PROBLEM TO WORK ON: Whenever the string "will" turns up in a line of the data below, copy that line.

DATASET RECORDS:
---*---

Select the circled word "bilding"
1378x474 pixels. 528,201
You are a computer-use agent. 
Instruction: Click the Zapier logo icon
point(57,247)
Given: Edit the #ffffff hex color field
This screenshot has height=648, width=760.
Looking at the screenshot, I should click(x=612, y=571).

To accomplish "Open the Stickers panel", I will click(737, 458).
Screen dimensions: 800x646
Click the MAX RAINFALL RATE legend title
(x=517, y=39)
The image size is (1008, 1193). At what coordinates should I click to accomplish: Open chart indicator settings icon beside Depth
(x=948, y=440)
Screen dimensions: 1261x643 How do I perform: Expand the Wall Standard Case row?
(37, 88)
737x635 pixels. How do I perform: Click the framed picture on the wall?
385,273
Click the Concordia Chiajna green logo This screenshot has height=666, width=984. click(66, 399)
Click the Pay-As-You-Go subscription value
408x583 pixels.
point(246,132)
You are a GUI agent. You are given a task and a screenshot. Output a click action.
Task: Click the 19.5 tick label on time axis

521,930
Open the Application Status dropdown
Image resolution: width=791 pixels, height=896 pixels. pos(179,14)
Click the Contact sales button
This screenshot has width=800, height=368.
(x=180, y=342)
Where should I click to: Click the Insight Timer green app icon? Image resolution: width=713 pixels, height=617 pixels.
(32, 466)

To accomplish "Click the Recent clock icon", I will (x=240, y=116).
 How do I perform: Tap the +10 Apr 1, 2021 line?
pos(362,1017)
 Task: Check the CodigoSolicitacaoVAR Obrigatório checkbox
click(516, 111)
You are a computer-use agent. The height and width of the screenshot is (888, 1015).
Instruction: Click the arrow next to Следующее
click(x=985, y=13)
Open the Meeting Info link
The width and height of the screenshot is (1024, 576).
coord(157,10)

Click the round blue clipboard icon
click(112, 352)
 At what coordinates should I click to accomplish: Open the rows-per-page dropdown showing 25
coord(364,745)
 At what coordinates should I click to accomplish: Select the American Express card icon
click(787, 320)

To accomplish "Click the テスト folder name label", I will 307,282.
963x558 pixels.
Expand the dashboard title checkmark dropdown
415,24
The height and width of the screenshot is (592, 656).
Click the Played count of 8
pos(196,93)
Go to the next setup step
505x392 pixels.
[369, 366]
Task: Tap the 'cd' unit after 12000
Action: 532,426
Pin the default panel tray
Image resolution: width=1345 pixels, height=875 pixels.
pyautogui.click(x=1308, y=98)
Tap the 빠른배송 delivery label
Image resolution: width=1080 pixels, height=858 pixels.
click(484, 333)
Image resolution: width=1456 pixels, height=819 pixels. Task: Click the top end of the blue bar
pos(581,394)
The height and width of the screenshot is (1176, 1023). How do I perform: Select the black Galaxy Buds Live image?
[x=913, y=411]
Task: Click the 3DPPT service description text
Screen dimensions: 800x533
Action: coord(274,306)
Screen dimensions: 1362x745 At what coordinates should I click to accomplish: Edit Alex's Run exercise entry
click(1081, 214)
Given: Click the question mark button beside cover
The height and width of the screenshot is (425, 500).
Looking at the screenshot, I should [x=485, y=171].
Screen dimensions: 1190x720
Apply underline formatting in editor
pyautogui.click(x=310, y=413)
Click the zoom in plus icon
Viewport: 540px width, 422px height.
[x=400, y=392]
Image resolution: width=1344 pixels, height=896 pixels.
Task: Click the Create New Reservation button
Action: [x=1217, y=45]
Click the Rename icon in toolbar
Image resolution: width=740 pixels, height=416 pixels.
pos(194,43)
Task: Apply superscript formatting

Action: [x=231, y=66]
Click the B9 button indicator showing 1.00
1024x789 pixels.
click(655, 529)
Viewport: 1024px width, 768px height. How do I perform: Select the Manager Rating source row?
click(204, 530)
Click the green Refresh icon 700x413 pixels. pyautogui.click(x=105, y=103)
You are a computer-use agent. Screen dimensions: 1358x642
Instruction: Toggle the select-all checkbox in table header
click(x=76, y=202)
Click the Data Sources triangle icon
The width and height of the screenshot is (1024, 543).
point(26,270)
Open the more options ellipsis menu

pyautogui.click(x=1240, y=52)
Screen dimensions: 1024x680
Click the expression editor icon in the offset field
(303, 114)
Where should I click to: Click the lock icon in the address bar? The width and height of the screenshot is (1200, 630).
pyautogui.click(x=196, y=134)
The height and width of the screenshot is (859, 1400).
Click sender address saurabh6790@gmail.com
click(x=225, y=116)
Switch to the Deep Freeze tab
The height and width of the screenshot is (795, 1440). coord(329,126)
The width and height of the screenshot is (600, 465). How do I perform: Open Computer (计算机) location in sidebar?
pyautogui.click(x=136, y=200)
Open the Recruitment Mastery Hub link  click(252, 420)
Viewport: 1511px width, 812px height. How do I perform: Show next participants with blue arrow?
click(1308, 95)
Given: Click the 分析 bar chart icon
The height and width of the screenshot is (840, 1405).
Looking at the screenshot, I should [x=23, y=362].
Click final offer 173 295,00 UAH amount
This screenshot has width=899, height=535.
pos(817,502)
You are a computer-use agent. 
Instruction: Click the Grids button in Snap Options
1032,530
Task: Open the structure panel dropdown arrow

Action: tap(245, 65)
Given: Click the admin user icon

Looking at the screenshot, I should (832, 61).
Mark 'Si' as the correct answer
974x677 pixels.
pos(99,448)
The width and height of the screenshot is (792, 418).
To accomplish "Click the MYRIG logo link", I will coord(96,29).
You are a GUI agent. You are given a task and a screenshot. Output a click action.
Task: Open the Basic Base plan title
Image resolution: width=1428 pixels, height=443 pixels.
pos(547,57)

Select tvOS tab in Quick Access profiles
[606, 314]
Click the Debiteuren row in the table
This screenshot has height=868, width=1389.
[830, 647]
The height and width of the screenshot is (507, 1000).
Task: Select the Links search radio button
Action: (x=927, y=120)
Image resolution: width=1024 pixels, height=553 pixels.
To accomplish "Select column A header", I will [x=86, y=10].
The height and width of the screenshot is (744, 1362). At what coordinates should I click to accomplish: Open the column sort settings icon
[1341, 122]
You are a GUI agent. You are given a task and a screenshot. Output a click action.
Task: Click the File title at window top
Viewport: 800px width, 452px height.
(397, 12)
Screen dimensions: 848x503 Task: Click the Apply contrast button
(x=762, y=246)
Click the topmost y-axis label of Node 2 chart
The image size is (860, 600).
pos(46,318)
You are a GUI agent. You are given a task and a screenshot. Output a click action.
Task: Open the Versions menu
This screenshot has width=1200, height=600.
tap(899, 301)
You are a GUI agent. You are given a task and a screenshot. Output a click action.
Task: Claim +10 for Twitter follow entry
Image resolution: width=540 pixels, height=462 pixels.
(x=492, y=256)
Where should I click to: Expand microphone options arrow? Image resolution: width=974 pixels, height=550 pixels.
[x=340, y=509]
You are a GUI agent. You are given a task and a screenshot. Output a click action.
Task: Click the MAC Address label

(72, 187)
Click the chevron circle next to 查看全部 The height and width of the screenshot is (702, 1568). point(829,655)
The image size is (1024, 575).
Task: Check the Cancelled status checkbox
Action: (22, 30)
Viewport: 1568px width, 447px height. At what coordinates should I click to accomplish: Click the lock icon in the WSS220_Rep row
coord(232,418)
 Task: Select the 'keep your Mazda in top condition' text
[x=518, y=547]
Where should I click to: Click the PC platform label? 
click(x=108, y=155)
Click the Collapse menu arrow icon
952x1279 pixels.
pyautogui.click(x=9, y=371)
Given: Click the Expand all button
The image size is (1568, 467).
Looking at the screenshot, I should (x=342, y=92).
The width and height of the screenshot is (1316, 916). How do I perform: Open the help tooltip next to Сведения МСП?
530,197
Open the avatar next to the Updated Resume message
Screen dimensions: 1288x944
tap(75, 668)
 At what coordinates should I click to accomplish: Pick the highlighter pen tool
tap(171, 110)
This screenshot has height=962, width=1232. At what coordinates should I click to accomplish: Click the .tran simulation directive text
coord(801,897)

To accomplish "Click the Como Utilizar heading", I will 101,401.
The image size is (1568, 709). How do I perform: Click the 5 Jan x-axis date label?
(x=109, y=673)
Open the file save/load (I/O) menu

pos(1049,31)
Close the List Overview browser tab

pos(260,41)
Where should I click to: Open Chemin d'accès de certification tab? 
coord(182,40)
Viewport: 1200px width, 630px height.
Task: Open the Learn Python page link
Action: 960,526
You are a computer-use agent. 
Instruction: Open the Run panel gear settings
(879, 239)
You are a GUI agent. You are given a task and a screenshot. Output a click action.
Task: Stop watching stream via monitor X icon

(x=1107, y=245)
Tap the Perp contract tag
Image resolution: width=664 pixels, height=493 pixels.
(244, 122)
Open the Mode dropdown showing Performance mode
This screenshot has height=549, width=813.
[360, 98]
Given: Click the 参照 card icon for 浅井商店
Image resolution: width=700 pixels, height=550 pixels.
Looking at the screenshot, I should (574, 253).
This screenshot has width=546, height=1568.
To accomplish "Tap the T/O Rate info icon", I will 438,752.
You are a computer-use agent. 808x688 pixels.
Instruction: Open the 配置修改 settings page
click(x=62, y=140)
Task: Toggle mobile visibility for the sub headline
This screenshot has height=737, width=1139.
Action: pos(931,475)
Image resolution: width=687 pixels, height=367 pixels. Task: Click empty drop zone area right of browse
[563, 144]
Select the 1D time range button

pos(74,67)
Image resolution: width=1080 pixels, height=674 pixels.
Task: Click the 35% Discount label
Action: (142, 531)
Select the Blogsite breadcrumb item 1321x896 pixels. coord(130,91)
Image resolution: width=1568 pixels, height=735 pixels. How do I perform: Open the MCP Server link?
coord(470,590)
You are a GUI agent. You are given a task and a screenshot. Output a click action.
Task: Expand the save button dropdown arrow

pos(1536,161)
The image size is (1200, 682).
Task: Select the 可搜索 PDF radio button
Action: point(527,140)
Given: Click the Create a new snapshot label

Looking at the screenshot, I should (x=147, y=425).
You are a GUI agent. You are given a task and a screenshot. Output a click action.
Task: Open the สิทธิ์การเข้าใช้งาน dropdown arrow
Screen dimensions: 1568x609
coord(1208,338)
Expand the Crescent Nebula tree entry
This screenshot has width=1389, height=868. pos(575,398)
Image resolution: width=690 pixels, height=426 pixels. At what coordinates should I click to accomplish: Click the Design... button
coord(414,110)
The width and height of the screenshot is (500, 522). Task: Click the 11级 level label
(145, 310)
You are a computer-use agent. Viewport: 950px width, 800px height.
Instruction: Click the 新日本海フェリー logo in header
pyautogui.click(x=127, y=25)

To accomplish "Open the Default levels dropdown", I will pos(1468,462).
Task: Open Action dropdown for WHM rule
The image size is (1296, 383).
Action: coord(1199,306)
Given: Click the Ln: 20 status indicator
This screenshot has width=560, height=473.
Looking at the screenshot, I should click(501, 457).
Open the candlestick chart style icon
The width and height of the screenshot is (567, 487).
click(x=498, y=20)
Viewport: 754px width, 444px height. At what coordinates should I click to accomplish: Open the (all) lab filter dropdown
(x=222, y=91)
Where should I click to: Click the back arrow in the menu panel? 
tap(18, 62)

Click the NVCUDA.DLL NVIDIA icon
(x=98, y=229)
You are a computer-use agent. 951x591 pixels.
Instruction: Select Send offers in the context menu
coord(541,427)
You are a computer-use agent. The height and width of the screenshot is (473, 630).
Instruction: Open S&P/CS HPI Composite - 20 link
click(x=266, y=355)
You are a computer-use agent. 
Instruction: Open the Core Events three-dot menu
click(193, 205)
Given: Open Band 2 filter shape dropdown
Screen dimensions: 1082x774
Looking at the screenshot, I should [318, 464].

---*---

EXERCISE RESULT:
To accomplish "Open the Stickers panel", I will click(737, 458).
To accomplish "Click the Recent clock icon", I will (x=240, y=116).
To accomplish "Click the テスト folder name label", I will 307,282.
To accomplish "Click the MYRIG logo link", I will coord(96,29).
To accomplish "Select column A header", I will [x=86, y=10].
To accomplish "Click the Como Utilizar heading", I will 101,401.
To accomplish "Tap the T/O Rate info icon", I will 438,752.
To accomplish "Open the Default levels dropdown", I will pos(1468,462).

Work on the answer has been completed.